-- begin --

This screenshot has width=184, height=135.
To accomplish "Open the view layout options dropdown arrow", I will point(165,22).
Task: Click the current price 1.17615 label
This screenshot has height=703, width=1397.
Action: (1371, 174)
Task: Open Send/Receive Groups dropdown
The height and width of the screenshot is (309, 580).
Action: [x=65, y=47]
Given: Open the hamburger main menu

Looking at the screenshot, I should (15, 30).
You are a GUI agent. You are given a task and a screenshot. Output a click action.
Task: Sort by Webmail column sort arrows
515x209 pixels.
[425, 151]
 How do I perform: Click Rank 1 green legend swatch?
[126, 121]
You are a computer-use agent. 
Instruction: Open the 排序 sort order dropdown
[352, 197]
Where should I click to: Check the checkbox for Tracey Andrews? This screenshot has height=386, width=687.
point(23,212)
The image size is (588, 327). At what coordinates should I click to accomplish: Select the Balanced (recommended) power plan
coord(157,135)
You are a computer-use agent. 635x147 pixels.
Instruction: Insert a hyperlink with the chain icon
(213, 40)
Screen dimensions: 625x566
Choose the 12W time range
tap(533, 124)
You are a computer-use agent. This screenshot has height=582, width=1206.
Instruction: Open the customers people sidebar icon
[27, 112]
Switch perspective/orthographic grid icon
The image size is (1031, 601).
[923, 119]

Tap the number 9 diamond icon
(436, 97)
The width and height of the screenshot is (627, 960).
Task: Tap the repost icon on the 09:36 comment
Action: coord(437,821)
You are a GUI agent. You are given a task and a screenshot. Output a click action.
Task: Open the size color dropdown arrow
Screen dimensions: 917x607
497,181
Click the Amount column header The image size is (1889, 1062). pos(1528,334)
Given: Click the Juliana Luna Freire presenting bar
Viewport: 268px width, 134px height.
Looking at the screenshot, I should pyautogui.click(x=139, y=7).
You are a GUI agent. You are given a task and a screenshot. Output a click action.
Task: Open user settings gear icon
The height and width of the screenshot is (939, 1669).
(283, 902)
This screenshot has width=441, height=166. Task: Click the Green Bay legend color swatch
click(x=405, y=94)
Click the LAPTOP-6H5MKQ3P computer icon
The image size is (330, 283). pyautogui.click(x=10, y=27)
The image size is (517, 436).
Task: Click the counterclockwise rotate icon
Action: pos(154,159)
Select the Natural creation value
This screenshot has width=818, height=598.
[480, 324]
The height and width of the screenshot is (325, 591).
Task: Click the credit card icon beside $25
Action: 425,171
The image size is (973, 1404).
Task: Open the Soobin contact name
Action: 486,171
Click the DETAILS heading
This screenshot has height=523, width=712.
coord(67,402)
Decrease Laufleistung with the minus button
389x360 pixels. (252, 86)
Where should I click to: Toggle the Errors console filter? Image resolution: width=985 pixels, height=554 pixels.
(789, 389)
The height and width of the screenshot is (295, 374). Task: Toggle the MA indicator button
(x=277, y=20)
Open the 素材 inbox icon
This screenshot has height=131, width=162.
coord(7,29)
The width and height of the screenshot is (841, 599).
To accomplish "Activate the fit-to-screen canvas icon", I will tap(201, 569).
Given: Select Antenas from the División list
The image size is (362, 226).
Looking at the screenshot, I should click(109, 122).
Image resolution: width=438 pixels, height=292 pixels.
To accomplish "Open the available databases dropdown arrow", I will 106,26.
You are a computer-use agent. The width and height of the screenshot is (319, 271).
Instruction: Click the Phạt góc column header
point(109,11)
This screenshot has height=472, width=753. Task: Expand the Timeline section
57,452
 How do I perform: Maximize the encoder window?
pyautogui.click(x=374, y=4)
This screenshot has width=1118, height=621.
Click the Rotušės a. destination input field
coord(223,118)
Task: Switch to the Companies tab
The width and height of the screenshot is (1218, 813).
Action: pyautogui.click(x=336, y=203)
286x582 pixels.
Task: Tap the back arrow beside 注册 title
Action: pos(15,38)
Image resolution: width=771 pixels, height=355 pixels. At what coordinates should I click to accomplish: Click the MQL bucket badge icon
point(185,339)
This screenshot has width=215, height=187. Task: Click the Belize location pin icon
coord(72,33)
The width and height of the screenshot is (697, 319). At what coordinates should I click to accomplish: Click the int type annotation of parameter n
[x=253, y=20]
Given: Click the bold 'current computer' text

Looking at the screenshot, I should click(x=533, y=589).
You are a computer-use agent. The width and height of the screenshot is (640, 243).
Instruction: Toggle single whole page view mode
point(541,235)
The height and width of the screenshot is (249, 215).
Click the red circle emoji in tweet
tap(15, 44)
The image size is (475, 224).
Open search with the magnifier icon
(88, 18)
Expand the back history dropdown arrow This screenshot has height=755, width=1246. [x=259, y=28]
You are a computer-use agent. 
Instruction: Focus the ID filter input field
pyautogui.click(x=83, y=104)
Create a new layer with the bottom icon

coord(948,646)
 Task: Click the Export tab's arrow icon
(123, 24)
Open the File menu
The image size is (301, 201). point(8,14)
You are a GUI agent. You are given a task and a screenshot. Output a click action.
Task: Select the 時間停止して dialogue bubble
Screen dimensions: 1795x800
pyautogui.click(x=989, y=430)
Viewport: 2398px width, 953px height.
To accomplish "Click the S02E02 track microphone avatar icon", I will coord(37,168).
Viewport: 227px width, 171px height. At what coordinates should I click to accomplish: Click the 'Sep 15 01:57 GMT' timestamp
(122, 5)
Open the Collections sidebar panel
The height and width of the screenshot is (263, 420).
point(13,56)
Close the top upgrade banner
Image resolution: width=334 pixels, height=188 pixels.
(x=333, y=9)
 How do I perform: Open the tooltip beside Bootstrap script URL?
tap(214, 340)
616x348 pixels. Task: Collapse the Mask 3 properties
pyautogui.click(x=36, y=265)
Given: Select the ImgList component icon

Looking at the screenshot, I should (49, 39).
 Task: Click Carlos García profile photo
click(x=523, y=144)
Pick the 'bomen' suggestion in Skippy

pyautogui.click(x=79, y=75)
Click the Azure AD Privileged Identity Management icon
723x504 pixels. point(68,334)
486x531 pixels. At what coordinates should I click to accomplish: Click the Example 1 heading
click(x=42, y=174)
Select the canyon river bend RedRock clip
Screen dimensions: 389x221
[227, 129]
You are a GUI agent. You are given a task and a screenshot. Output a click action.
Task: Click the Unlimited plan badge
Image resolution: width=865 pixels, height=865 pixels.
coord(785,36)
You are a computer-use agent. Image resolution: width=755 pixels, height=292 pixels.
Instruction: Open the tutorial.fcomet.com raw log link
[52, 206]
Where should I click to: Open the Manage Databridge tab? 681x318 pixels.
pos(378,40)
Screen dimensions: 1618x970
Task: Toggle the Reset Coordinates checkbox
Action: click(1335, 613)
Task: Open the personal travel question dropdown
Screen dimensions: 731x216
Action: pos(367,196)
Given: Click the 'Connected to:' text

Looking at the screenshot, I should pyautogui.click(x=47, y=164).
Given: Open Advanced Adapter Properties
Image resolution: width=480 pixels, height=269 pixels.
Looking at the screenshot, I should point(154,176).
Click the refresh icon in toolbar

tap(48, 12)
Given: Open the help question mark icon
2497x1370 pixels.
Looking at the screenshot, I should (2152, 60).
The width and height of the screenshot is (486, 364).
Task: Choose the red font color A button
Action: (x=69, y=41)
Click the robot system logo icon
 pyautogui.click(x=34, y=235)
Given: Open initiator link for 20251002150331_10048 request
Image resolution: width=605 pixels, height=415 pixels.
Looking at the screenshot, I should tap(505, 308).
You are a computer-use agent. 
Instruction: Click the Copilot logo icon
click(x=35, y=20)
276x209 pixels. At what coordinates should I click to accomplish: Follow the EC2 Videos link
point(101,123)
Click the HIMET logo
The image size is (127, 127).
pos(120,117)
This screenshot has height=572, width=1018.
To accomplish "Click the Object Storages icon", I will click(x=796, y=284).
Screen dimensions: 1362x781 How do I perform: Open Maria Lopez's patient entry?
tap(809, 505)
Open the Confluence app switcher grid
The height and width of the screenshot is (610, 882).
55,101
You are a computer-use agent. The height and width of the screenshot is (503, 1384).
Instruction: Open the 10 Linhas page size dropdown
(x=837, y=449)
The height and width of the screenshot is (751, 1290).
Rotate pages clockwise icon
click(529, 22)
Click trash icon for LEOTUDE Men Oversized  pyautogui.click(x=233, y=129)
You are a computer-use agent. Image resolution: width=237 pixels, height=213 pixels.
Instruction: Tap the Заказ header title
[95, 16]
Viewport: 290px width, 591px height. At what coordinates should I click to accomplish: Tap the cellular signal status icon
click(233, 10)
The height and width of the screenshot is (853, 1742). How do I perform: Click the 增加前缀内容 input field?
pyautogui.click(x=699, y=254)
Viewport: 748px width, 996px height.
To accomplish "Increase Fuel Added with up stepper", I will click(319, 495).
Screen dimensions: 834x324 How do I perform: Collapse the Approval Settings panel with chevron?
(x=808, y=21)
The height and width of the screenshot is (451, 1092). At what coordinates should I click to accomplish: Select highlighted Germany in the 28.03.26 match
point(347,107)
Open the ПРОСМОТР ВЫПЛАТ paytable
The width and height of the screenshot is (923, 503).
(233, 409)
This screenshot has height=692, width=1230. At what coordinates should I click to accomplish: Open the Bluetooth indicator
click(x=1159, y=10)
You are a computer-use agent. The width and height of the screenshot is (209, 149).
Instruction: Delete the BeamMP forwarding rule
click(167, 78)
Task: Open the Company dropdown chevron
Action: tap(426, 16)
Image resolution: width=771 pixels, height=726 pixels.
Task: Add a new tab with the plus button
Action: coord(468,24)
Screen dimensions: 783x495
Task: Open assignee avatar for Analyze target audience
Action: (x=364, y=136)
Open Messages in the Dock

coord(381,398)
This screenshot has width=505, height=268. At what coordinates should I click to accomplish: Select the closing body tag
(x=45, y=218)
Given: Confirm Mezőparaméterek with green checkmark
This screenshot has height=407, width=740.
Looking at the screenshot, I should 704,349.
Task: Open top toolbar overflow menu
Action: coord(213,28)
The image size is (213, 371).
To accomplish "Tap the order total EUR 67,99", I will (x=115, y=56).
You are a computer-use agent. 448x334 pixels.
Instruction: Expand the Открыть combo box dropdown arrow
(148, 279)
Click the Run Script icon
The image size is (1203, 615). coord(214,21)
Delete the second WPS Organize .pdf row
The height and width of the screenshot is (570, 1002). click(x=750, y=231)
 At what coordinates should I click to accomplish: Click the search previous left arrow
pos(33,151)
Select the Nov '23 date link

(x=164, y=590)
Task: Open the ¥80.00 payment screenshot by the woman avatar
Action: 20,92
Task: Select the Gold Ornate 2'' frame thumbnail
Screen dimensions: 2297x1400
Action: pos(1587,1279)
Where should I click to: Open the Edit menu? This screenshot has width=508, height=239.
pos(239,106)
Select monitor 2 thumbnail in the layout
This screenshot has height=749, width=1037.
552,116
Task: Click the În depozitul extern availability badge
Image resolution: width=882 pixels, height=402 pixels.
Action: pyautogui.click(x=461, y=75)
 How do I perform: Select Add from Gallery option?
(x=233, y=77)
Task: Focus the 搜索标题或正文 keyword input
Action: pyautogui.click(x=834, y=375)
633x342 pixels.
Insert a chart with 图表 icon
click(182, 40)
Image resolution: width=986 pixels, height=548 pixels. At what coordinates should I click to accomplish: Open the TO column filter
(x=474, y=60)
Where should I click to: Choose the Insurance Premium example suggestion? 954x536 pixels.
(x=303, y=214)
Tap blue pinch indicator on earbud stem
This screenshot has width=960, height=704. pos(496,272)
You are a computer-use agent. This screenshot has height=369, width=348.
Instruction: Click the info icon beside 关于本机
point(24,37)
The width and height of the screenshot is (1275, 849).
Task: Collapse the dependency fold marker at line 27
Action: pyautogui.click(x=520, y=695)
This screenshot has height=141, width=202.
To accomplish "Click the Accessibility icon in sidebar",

-- end --

Print the records between the line holding "You are a computer-use agent. 448x334 pixels." and the line holding "(x=474, y=60)", inclusive, reproducing each line exactly.

You are a computer-use agent. 448x334 pixels.
Instruction: Expand the Открыть combo box dropdown arrow
(148, 279)
Click the Run Script icon
The image size is (1203, 615). coord(214,21)
Delete the second WPS Organize .pdf row
The height and width of the screenshot is (570, 1002). click(x=750, y=231)
 At what coordinates should I click to accomplish: Click the search previous left arrow
pos(33,151)
Select the Nov '23 date link

(x=164, y=590)
Task: Open the ¥80.00 payment screenshot by the woman avatar
Action: 20,92
Task: Select the Gold Ornate 2'' frame thumbnail
Screen dimensions: 2297x1400
Action: pos(1587,1279)
Where should I click to: Open the Edit menu? This screenshot has width=508, height=239.
pos(239,106)
Select monitor 2 thumbnail in the layout
This screenshot has height=749, width=1037.
552,116
Task: Click the În depozitul extern availability badge
Image resolution: width=882 pixels, height=402 pixels.
Action: pyautogui.click(x=461, y=75)
 How do I perform: Select Add from Gallery option?
(x=233, y=77)
Task: Focus the 搜索标题或正文 keyword input
Action: pyautogui.click(x=834, y=375)
633x342 pixels.
Insert a chart with 图表 icon
click(182, 40)
Image resolution: width=986 pixels, height=548 pixels. At what coordinates should I click to accomplish: Open the TO column filter
(x=474, y=60)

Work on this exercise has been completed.